The following post does not create a lawyer-client relationship between Alburo Alburo and Associates Law Offices (or any of its lawyers) and the reader. It is still best for you to engage the services of your own lawyer to address your legal concerns, if any.

Also, the matters contained in the following were written in accordance with the law, rules, and jurisprudence prevailing at the time of writing and posting, and do not include any future developments on the subject matter under discussion.

After reading this article about employer lockout, you may also read “No Strike, No Lockout” Clause

  • Lockout is the temporary refusal of an employer to furnish a work

  • Employer may file a notice of lockout at least 30 days before the intended date

  • A decision to declare a lockout must be approved by a majority of the board of directors of the corporation or association or of the partners in a partnership

A lockout may be declared in cases of collecting Declaring a lockout and unfair labor practices. In the case of San Miguel Corporation vs. National Labor Relations Commission, G.R. No. 99266 March 2, 1999, collective bargaining deadlock is defined as “the situation between the labor and the management of the company where there is failure in the collective bargaining negotiations resulting in a stalemate.”

What is lockout?

The law says:

Lockout means the temporary refusal of an employer to furnish work as a result of an industrial or labor dispute. Declaring a lockout is a recognized right of the employers. However, declaring a lockout must always be in accordance with law.
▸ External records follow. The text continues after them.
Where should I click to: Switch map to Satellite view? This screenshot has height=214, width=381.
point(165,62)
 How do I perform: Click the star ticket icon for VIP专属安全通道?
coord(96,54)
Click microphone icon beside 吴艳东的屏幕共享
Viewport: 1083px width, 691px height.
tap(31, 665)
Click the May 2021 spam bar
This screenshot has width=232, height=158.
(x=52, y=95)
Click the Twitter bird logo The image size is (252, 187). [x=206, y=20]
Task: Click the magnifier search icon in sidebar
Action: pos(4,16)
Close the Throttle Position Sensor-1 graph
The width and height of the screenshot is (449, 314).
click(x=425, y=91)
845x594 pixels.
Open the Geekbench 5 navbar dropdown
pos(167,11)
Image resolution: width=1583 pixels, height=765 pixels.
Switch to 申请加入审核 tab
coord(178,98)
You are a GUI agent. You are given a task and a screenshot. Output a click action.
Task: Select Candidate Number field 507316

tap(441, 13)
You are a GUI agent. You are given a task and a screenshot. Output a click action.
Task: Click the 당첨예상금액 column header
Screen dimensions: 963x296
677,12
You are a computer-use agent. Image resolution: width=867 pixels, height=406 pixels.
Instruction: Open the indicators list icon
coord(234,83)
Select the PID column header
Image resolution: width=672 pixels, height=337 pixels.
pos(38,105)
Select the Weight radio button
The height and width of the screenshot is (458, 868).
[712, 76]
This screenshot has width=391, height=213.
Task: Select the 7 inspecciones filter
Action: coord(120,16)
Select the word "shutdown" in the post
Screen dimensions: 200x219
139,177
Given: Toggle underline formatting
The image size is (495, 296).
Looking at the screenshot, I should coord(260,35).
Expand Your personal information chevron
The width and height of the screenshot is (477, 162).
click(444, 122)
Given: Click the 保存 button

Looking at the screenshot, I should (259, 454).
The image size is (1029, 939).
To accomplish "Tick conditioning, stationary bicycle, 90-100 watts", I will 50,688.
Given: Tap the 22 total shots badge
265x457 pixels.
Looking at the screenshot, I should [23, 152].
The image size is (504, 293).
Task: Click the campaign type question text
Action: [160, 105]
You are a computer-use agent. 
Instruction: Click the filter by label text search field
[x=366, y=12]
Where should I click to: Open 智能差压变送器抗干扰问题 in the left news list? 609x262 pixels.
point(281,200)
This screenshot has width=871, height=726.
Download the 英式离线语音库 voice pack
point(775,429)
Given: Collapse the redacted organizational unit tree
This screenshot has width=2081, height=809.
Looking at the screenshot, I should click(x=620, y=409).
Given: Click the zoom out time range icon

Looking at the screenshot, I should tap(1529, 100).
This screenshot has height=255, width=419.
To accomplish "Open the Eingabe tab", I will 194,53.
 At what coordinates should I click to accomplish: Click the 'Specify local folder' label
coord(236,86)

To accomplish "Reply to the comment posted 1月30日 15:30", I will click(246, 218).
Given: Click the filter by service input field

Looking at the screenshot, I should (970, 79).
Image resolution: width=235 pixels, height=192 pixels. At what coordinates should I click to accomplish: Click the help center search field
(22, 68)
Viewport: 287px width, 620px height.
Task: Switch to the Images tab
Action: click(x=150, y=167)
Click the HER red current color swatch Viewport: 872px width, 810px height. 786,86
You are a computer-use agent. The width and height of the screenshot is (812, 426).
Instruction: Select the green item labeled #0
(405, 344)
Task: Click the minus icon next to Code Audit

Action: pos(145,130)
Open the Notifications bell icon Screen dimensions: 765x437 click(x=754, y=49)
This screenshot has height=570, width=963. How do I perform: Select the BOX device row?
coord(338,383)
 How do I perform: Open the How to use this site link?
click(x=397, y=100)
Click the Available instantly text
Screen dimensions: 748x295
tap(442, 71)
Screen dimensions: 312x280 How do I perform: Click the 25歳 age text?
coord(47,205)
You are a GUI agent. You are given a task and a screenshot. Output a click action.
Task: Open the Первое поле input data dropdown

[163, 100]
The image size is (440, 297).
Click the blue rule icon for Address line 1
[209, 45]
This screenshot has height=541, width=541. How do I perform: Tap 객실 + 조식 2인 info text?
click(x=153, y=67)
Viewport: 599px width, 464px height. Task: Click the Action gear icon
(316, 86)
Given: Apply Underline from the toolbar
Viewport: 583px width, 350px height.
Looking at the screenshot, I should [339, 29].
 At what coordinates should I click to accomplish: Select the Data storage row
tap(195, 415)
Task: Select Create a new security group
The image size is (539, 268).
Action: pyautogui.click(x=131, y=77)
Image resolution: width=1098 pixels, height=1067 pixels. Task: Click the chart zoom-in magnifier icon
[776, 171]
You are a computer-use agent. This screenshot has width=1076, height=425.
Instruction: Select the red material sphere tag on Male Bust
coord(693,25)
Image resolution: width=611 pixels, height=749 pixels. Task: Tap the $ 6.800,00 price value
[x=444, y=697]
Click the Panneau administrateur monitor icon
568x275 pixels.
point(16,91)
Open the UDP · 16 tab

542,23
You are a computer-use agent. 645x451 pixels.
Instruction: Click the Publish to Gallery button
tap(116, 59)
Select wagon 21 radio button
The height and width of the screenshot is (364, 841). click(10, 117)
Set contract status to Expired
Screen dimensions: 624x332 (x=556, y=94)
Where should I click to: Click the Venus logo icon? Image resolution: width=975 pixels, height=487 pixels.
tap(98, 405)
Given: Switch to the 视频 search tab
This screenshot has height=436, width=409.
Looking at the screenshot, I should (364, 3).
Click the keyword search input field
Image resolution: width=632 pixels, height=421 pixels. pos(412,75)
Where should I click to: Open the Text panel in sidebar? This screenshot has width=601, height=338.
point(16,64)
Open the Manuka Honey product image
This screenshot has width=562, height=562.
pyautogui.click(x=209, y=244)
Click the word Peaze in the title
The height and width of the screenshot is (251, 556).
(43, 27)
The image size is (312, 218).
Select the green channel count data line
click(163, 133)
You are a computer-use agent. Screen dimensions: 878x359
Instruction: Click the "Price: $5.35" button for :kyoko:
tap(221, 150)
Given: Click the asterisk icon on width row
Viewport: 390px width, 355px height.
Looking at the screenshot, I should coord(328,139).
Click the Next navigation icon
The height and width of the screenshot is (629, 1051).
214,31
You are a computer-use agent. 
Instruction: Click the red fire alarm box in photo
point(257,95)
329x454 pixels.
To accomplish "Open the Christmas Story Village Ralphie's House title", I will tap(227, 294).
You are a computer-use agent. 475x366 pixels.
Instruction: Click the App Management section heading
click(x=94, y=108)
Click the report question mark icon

A decision to declare a lockout must be approved by majority of the board of directors of the corporation or association or of the partners in a partnership, obtained by secret ballot in a meeting called for that purpose. The decision shall be valid for the duration of the dispute based on substantially the same grounds considered when the lockout vote was taken. The Department of Labor and Employment (Department) may, at its own initiative or upon the request of any affected party, supervise the conduct of the secret balloting. In every case, the union or the employer shall furnish the Department the results of the voting at least seven days before the intended strike or lockout, subject to the cooling-off period.

In cases of bargaining deadlock, the employer may file a notice of lockout with the Department of Labor and Employment (DOLE) at least thirty (30) days before the intended lockout. In cases of unfair labor practice, the period of notice is shortened to at least fifteen (15) days.

The 15 and 30-day requirement is known as the Cooling Off Period designed to afford parties the opportunity to amicably resolve the dispute with the assistance of the National Conciliation and Mediation Board (Conciliator/Mediator). Should the dispute remain unsettled until the lapse of the required number of days from the mandatory filing of the notice, the employer may commence a lockout after having complied with the 7-day requirement for the filing of the strike or lockout vote, as the case may be. This requirement for a valid lockout is mandatory in character. Failure to comply would mean that the lockout is illegal.

In case the lockout is declared illegal, any worker whose employment has been terminated as a consequence of the said lockout may be entitled to re-instatement including payment of full backwages and other benefits. In all instances, always take note that conciliation-mediation is still possible during actual lockout.